*Exercise goal*:
Please copy out the entries below exactly, beginning with the line that contains "Viewport: 703px width, 354px" and ending with the line that contains "Click the НОВАЯ status badge", and include nothing outside that span.

(Records provided Opens)

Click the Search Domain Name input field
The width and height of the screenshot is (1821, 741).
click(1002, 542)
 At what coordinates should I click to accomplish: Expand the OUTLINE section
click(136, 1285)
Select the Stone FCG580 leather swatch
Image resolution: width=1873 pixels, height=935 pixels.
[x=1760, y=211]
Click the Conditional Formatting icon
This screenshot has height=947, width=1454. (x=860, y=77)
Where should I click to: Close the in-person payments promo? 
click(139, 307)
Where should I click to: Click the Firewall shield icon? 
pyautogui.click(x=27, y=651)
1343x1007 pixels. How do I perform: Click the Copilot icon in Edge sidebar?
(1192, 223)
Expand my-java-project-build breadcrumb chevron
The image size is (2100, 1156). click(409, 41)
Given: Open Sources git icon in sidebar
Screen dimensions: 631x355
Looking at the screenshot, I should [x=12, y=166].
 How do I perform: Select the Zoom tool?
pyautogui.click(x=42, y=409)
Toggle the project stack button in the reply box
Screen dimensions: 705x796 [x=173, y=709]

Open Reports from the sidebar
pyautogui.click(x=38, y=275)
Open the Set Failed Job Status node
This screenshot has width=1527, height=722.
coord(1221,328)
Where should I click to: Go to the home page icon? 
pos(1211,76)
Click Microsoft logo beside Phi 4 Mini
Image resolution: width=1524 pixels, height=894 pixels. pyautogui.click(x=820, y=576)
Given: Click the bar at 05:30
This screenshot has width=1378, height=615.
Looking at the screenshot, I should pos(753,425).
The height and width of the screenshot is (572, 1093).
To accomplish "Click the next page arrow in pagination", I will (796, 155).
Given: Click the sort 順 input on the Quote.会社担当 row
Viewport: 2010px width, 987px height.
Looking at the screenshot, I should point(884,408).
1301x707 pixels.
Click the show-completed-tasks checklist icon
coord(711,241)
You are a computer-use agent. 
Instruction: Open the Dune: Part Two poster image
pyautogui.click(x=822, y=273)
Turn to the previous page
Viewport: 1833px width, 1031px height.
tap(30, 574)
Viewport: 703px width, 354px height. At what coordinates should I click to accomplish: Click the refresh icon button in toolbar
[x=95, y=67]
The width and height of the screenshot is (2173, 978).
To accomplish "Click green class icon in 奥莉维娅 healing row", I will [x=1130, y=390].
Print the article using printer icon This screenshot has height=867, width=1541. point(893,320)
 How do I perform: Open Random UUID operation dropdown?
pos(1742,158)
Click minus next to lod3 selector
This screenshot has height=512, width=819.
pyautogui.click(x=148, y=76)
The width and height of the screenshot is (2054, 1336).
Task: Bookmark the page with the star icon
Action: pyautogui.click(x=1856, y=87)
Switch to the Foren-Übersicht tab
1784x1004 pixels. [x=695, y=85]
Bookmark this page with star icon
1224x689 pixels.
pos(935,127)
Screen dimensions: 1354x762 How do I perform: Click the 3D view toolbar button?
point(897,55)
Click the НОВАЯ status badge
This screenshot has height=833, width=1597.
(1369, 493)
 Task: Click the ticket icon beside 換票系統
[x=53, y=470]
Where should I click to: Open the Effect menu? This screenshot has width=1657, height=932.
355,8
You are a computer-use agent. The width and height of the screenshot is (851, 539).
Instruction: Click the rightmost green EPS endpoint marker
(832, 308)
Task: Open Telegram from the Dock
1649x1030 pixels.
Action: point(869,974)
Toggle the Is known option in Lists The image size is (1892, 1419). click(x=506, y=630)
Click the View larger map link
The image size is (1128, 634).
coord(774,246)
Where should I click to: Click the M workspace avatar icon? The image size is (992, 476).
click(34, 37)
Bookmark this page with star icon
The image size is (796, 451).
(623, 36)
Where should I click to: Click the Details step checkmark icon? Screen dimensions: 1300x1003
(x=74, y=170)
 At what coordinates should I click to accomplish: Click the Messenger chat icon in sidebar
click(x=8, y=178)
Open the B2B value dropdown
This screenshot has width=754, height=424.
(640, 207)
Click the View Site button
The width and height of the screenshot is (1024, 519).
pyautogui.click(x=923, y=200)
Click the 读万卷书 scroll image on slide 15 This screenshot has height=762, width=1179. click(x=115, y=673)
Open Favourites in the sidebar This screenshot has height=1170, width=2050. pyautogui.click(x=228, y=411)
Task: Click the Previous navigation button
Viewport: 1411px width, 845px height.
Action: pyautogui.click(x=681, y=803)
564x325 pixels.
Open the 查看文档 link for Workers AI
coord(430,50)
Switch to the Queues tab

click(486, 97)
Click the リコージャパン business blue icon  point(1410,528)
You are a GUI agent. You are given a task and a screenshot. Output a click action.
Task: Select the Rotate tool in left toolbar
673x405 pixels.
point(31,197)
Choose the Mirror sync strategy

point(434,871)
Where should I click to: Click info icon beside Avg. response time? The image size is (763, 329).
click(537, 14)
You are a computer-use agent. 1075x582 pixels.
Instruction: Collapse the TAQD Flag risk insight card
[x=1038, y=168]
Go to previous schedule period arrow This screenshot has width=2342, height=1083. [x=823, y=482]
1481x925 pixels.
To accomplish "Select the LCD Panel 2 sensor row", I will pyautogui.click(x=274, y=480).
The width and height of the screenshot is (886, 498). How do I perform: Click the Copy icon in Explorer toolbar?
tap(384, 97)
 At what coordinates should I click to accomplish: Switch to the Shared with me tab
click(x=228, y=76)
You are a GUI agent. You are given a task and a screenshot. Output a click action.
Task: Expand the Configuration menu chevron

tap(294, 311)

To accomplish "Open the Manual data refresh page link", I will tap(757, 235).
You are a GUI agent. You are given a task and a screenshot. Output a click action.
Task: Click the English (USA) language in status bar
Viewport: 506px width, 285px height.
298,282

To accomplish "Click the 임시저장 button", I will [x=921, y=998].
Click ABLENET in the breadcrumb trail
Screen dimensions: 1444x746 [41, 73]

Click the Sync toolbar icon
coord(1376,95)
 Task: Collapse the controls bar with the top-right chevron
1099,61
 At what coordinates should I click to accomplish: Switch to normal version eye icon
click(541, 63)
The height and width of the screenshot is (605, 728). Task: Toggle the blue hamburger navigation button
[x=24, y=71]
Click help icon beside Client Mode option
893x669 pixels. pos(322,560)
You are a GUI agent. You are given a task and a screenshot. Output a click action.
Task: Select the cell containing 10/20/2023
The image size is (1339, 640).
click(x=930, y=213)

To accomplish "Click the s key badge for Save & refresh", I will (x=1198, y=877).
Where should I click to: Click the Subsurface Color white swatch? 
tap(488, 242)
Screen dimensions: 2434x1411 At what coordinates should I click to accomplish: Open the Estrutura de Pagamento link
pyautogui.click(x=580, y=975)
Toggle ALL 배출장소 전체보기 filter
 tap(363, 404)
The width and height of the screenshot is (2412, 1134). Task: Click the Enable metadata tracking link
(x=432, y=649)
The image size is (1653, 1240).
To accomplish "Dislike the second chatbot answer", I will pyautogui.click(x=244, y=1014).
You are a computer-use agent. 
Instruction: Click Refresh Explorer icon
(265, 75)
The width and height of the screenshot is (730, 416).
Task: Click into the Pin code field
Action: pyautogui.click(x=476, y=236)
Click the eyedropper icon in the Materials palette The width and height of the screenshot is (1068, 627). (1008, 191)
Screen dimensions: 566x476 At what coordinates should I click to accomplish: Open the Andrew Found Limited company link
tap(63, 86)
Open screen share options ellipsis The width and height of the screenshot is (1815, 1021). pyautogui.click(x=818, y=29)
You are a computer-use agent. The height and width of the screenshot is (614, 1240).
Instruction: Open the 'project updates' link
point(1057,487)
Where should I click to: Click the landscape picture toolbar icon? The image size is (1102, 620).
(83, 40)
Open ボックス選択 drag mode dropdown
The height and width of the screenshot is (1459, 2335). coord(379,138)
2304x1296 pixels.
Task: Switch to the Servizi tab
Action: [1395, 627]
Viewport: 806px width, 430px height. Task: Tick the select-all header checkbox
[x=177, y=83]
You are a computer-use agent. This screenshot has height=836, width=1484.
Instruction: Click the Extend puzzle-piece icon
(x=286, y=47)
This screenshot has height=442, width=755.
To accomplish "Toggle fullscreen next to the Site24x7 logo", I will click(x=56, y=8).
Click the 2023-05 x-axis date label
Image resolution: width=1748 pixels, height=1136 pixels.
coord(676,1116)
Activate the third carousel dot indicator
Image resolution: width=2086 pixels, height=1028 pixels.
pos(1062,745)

(Records provided Closes)

*Task solution*:
Viewport: 703px width, 354px height. At what coordinates should I click to accomplish: Click the refresh icon button in toolbar
[x=95, y=67]
The width and height of the screenshot is (2173, 978).
To accomplish "Click green class icon in 奥莉维娅 healing row", I will [x=1130, y=390].
Print the article using printer icon This screenshot has height=867, width=1541. point(893,320)
 How do I perform: Open Random UUID operation dropdown?
pos(1742,158)
Click minus next to lod3 selector
This screenshot has height=512, width=819.
pyautogui.click(x=148, y=76)
The width and height of the screenshot is (2054, 1336).
Task: Bookmark the page with the star icon
Action: pyautogui.click(x=1856, y=87)
Switch to the Foren-Übersicht tab
1784x1004 pixels. [x=695, y=85]
Bookmark this page with star icon
1224x689 pixels.
pos(935,127)
Screen dimensions: 1354x762 How do I perform: Click the 3D view toolbar button?
point(897,55)
Click the НОВАЯ status badge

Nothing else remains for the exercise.